With advanced technology, it is now possible to measure the concentrations of OH directly. It is very hard, however, to construct global OH fields from these local measurements. It is the globally integrated OH that determines the oxidizing capacity of the atmosphere, e.g. the rate at which methane is removed from the atmosphere. For future predictions it is also important to determine whether global OH is increasing or decreasing. One might try to determine global OH from the methane budget. The principle is simple. The amount of methane that is removed by OH is balanced by the emissions and the change in the atmospheric burden of methane. The burden of atmospheric methane can be determined by measurements at a number of remote stations (e.g. the NOAA network). These measurements reveal that the atmospheric burden is generally increasing, but with a variable rate (see figure d).
Figure d: Global average methane concentration (a, parts per billion) and the rate of change (b, parts per billion per year) from 19984 to 1994. The decreased growth rate after 1991 is generally attributed to the eruption of Mt. Pinatubo. This eruption might have influenced tropospheric OH concentrations (e.g. through the photolysis of ozone) but also the emissions of methane from natural wetlands (from Dlugokencky et al., 1996).

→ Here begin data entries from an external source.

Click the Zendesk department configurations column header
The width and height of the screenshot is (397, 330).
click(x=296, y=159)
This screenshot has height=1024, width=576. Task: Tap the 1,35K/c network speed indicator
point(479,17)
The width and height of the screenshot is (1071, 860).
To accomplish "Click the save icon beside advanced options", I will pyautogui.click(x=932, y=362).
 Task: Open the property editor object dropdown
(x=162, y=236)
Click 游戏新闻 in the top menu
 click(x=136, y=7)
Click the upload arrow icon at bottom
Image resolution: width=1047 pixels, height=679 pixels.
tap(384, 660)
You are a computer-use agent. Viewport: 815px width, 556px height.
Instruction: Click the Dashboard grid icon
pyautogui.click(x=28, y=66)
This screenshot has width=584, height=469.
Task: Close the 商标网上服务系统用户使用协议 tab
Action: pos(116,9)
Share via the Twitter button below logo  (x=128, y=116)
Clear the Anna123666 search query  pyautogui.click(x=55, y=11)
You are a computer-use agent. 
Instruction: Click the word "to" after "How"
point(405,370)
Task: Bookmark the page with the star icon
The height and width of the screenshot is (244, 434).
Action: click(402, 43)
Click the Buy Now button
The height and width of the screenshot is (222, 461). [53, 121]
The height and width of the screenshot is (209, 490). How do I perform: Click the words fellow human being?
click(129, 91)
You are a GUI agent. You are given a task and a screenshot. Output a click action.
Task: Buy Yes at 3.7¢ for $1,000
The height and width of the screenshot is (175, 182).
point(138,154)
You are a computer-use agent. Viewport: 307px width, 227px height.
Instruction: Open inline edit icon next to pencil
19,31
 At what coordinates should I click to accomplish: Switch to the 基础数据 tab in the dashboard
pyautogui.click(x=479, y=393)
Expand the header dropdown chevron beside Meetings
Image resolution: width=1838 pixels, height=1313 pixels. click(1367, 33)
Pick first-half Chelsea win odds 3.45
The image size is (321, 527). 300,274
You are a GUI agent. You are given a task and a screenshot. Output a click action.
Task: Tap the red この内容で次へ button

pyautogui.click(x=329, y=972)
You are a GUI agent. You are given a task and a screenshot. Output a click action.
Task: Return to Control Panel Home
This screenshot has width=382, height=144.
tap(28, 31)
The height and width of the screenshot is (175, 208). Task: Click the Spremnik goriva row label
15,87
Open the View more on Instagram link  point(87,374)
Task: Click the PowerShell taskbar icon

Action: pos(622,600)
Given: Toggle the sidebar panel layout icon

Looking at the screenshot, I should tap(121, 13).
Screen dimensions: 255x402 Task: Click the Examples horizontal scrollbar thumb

The obvious drawback of this budget method is that the uncertainties in the methane emissions are very large. Therefore, the accuracy at which the global OH concentration can be determined is limited. For this reason, scientists have been looking for other compounds that might be used to constrain the global OH concentration, and hence the oxidizing capacity of the atmosphere. Methyl chloroform (1,1,1 trichloro-ethane), a compound that is (almost) exclusively of anthropogenic origin, turned out to be a very useful compound.